Makayla is a really big fan of wearable electronics and tinkering to create accessories with Arduinos. She needed to buy a neopixel ring anyway for another project she has been working on, so, we decided we'd use that to make something. Of the sensors we had, the coolest sensor was a combination of an accelerometer, magnetometer, gyro, and heat sensor all in one. Thus, the compass was born.

What it does

While the sensor is level, the compass displays north, south, east, and west as colored parts of the ring: blue indicates north, yellow indicates east, green indicates west, and red indicates south. The lights move in response to the wearer's movement to continue indicating the correct direction. If the user forgets which color indicates north, he/she can put his/her hand over the sensor, causing the temperature gauge to notice the increased heat, and only north (the blue lights) will show.
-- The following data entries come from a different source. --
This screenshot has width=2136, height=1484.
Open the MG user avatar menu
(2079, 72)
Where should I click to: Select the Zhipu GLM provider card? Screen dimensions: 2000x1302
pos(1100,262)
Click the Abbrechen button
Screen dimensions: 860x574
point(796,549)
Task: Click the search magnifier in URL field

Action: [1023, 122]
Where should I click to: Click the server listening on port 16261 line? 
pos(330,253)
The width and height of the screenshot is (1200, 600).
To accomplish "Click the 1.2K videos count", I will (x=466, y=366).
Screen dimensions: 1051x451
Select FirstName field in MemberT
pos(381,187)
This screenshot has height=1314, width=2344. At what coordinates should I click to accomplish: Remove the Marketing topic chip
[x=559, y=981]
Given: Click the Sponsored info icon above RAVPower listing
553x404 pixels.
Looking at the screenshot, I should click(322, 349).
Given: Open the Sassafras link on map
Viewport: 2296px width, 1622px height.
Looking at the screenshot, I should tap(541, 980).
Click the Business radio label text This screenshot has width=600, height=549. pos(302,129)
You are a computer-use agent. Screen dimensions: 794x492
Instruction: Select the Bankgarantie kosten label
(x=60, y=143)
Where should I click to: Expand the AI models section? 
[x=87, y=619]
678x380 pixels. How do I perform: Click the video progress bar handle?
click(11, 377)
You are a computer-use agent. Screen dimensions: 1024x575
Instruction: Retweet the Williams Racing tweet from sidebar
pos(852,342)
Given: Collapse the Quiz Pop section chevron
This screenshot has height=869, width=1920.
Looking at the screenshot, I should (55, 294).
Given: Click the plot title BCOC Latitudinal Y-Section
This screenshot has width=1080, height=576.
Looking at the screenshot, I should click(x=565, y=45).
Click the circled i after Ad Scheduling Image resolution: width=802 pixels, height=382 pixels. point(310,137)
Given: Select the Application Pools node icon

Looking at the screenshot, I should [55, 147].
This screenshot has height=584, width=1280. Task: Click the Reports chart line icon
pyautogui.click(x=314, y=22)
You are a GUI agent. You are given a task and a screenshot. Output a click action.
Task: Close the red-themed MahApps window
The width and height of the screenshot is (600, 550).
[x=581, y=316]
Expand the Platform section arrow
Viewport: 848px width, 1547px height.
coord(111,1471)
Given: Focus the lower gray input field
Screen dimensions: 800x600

When not using the compass (when the sensor is not level), such as down at the wearer's side, the neopixels display three trailing lights changing colors as they follow around the circle.

How We built it

We started off by learning how to use the neopixel ring, figuring out how to address the different leds and how to use for loops to iterate through all the pixels to set each of their values. When we had sufficient knowledge for that part, we then started to work with the adafruit LSM9DS0 3 axis accelerometer, magnetometer, gyro, and temperature sensor. With this sensor we were able to read movement from the accelerometers as well as rotation and direction based on the gyro and magnetometer values. Also, with the addition of the temperature we were able to add another feature based on the user being able to change the temperature of the chip using their finger. With this knowledge and the functions we knew from the neopixel ring, we were able to combine the magnetometer readings with the led ring to show the cardinal directions in led format as described above. Then we attach both the ring and the sensor onto a fabric that acted like a glove, allowing the user to wear the led ring and use it like a compass as intended. We were first going to make the compass wearable as a bracelet like a watch, but the wires became too difficult to work with and too sensitive to stray movement, so the design changed to a glove. Also when not in use as a compass, the wearable compass acts as a nice fashion device with a circling led trail of different colors to make it aesthetically pleasing when not in use.

Challenges We ran into

With the restriction of soldering, we were unable to solder any of our wires and, as a result, the wires had trouble staying connected to each other and the boards, causing the program to freeze. Also, due to the amount of wires, we were unable to follow the original plan of making the wearable compass a watch design. We instead had to make it into a sleeve because of the amount of wires and space needed for them. If we tried to cram all the wires into the smaller space of a watch design, we would have risked disconnecting some important wires. In addition, because the smallest arduino on hand compatible with the sensor had breadboard pins soldered onto them from previous use, the trinket pro arduino didn't fit nicely in the end design layout.

On the programming side of things, we had a fair bit of trouble with the leds not shifting correctly. When the leds had to move in the negative direction, each led has a value (0-23), they would skip over a led, causing a gap to form between the four sections and making the compass look off. This took many hours of going over code and trying different ideas before figuring the correct way. This halted our progress for a while as we had to get through this problem before we could create the others functions of the compass.

Accomplishments that We're proud of

We are proud of every aspect of this project. We are especially proud of getting the sensor to work. We had a lot of fun exploring its capabilities and adding light patterns for every new feature we learned. We are also very proud at our ability to learn the sensor and neopixel ring code as neither of us had much experience with the libraries yet we were still able to decode and implement them quickly and successfully.

What We learned

We learned how to program a neopixel ring, to understand the pins and format of the sensor, and to create a program to work between the two, using different outputs from the sensors to determine what to input into the ring. Also we learned how to troubleshoot on the fly and be prepared for anything, even to the point of a battery cable breaking after we thought we had finished the project.

What's next for Wearable Compass

This product could be improved by soldering the wires onto the circuits and the adafruit trinket, the brain of the system. This would drastically reduce the clutter caused by the extra wires and would allow for a more streamlined design as well as a more efficient set up. Also, the prototype could be reduced in size down to the a watch style, looking more stylish and cleaner due to the compact design. The wire connections would also work dependably instead of seemingly at random.